Each batch of 47-93 SNP6.0 assays was analyzed with the Affymetrix Genotyping Console v. 3.0 birdseed program. Samples with a global allele call rate below 98.5% were excluded from further analysis. In all, 90.5% of samples had an SNP call rate ≥99%. Genotype and CNV data are deposited in caArray (https://array.nci.nih.gov/caarray/project/bueto-00429). Given the large number Akt inhibitor of markers examined in a GWAS, it is critical to control for false discovery by validating observations in an independent population. We employed a two-stage discovery-replication study design for our comparison of
HCC patients and healthy controls (Supporting Fig. S1). The study population was divided into independent discovery (Stage 1) and validation (Stage 2) sets as described above. Stage 1 and Stage 2 samples were analyzed separately for CNV using the Affymetrix Genotyping Console program with default parameters and the HapMap270 reference model.
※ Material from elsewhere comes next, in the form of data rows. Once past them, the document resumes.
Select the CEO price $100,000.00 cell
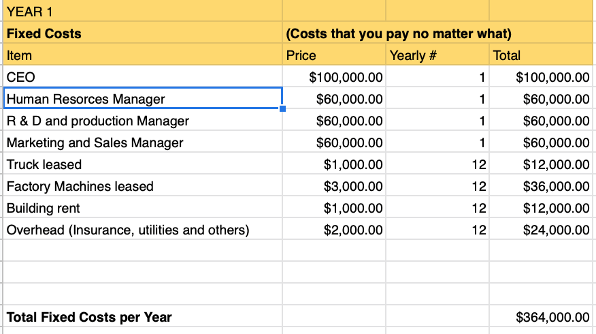Image resolution: width=596 pixels, height=334 pixels. click(334, 76)
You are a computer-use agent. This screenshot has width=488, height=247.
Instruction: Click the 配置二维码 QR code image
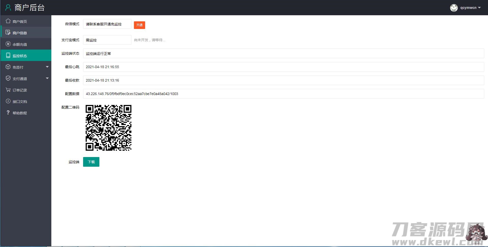click(x=109, y=128)
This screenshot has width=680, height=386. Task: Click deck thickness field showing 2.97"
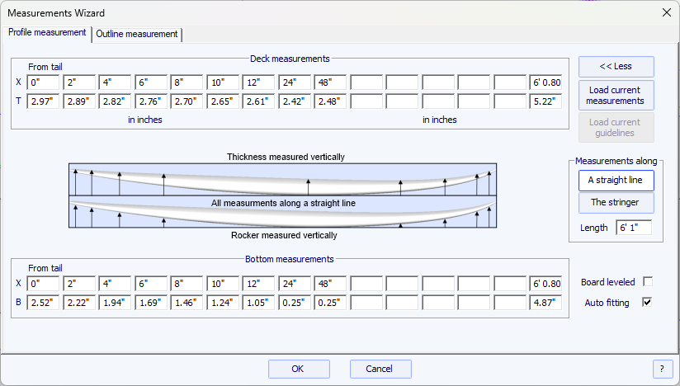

The resulting copy number log2ratio data served as input for the R DNAcopy package, which implements the circular binary segmentation (CBS) algorithm.12 We converted CBS copy number values to discrete copy number states (high, normal, low) using thresholds two standard deviations
from the mean CNV of all autosomal markers in the dataset (described in Supporting Methods). In all, 422,062 nonoverlapping genomic segments were identified in the analysis of the Stage 1 samples. CNV segments associated with HCC were identified using a 2×3 Fisher’s exact LY2606368 in vivo test. The 2,318 segments with P below 1 × 10−4 in the Stage 1 samples were retested in the Stage 2 samples. For validation, segments had to show an association with disease in the Stage 2 population 上海皓元医药股份有限公司 with a P < 2.157 × 10−5, corresponding to
P ≤ 0.05 after Bonferroni adjustment for 2,318 tests. We confirmed that age and gender were not confounding variables in our analysis (Supporting Methods). Because our study population contains only 86 LC patients, we performed a Fisher’s exact test on combined Stage 1 and Stage 2 CNV data from LC patients and healthy Korean individuals to identify copy number variants acting as risk factors for cirrhosis. To be considered significant, the resulting P had to be <0.05 after Bonferroni adjustment for 422,062 comparisons. Analysis aimed at identifying CNV that distinguishes HCC from LC was likewise performed on combined Stage 1 and Stage 2 data. The distribution of high, normal, and low copy number was examined at 208,761 nonoverlapping segments identified through CBS analysis of the 386 HCC and 86 LC individuals. Genotype calls were generated with the Affymetrix Power Tools apt-probeset-genotype program using default parameters. Files were analyzed in two batches (Stages 1 and 2) to ensure accurate normalization.